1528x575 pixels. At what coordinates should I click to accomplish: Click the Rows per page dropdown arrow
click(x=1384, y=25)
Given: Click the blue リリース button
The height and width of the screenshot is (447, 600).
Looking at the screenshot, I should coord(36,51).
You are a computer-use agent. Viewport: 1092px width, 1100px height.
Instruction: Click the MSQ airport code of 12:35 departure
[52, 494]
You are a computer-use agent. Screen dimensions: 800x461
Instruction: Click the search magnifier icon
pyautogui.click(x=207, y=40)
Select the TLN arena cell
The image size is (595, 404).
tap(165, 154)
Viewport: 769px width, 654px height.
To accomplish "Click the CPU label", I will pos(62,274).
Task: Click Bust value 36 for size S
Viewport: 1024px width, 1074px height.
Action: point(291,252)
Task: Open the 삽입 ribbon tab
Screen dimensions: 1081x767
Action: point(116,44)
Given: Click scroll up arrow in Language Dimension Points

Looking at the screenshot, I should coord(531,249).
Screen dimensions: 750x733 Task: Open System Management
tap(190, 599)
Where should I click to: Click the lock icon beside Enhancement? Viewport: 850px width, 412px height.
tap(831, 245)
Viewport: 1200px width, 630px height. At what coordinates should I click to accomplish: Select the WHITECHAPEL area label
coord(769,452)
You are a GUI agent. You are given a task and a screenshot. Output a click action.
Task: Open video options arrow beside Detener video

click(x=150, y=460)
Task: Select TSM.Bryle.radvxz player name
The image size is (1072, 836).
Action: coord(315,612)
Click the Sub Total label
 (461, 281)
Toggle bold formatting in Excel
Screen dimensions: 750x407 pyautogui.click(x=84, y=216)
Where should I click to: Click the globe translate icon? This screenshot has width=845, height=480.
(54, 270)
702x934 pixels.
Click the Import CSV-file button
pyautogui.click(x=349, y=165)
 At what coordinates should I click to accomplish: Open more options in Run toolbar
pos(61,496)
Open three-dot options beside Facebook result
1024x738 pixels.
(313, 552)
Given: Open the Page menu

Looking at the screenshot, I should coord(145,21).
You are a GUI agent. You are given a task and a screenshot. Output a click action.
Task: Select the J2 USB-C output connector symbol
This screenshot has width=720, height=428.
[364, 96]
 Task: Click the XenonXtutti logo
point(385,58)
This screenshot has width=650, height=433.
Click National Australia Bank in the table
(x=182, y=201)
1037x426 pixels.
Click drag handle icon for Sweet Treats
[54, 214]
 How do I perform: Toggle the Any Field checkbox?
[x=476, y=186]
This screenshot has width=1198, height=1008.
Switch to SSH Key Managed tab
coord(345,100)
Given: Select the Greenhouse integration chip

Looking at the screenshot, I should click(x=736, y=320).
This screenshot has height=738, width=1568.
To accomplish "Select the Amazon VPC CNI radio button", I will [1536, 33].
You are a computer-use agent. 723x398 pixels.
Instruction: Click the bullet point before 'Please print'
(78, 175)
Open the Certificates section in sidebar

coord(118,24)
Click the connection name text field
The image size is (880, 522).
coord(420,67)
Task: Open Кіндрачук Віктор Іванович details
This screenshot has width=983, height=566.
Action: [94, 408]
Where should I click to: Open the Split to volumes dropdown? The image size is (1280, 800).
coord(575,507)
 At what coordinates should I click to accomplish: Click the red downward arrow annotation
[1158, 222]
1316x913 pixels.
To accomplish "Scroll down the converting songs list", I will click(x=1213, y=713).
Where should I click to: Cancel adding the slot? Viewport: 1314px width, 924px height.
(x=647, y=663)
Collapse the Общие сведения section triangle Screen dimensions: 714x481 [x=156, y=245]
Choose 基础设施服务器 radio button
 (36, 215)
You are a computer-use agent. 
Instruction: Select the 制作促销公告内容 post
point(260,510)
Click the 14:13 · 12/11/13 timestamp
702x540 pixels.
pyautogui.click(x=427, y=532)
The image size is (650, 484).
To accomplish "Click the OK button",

Requirement: Retyping every entry exactly is the whole of the task.

Written solution:
1528x575 pixels. At what coordinates should I click to accomplish: Click the Rows per page dropdown arrow
click(x=1384, y=25)
Given: Click the blue リリース button
The height and width of the screenshot is (447, 600).
Looking at the screenshot, I should coord(36,51).
You are a computer-use agent. Viewport: 1092px width, 1100px height.
Instruction: Click the MSQ airport code of 12:35 departure
[52, 494]
You are a computer-use agent. Screen dimensions: 800x461
Instruction: Click the search magnifier icon
pyautogui.click(x=207, y=40)
Select the TLN arena cell
The image size is (595, 404).
tap(165, 154)
Viewport: 769px width, 654px height.
To accomplish "Click the CPU label", I will pos(62,274).
Task: Click Bust value 36 for size S
Viewport: 1024px width, 1074px height.
Action: point(291,252)
Task: Open the 삽입 ribbon tab
Screen dimensions: 1081x767
Action: point(116,44)
Given: Click scroll up arrow in Language Dimension Points

Looking at the screenshot, I should coord(531,249).
Screen dimensions: 750x733 Task: Open System Management
tap(190, 599)
Where should I click to: Click the lock icon beside Enhancement? Viewport: 850px width, 412px height.
tap(831, 245)
Viewport: 1200px width, 630px height. At what coordinates should I click to accomplish: Select the WHITECHAPEL area label
coord(769,452)
You are a GUI agent. You are given a task and a screenshot. Output a click action.
Task: Open video options arrow beside Detener video

click(x=150, y=460)
Task: Select TSM.Bryle.radvxz player name
The image size is (1072, 836).
Action: coord(315,612)
Click the Sub Total label
 (461, 281)
Toggle bold formatting in Excel
Screen dimensions: 750x407 pyautogui.click(x=84, y=216)
Where should I click to: Click the globe translate icon? This screenshot has width=845, height=480.
(54, 270)
702x934 pixels.
Click the Import CSV-file button
pyautogui.click(x=349, y=165)
 At what coordinates should I click to accomplish: Open more options in Run toolbar
pos(61,496)
Open three-dot options beside Facebook result
1024x738 pixels.
(313, 552)
Given: Open the Page menu

Looking at the screenshot, I should coord(145,21).
You are a GUI agent. You are given a task and a screenshot. Output a click action.
Task: Select the J2 USB-C output connector symbol
This screenshot has width=720, height=428.
[364, 96]
 Task: Click the XenonXtutti logo
point(385,58)
This screenshot has width=650, height=433.
Click National Australia Bank in the table
(x=182, y=201)
1037x426 pixels.
Click drag handle icon for Sweet Treats
[54, 214]
 How do I perform: Toggle the Any Field checkbox?
[x=476, y=186]
This screenshot has width=1198, height=1008.
Switch to SSH Key Managed tab
coord(345,100)
Given: Select the Greenhouse integration chip

Looking at the screenshot, I should click(x=736, y=320).
This screenshot has height=738, width=1568.
To accomplish "Select the Amazon VPC CNI radio button", I will [1536, 33].
You are a computer-use agent. 723x398 pixels.
Instruction: Click the bullet point before 'Please print'
(78, 175)
Open the Certificates section in sidebar

coord(118,24)
Click the connection name text field
The image size is (880, 522).
coord(420,67)
Task: Open Кіндрачук Віктор Іванович details
This screenshot has width=983, height=566.
Action: [94, 408]
Where should I click to: Open the Split to volumes dropdown? The image size is (1280, 800).
coord(575,507)
 At what coordinates should I click to accomplish: Click the red downward arrow annotation
[1158, 222]
1316x913 pixels.
To accomplish "Scroll down the converting songs list", I will click(x=1213, y=713).
Where should I click to: Cancel adding the slot? Viewport: 1314px width, 924px height.
(x=647, y=663)
Collapse the Общие сведения section triangle Screen dimensions: 714x481 [x=156, y=245]
Choose 基础设施服务器 radio button
 (36, 215)
You are a computer-use agent. 
Instruction: Select the 制作促销公告内容 post
point(260,510)
Click the 14:13 · 12/11/13 timestamp
702x540 pixels.
pyautogui.click(x=427, y=532)
The image size is (650, 484).
To accomplish "Click the OK button",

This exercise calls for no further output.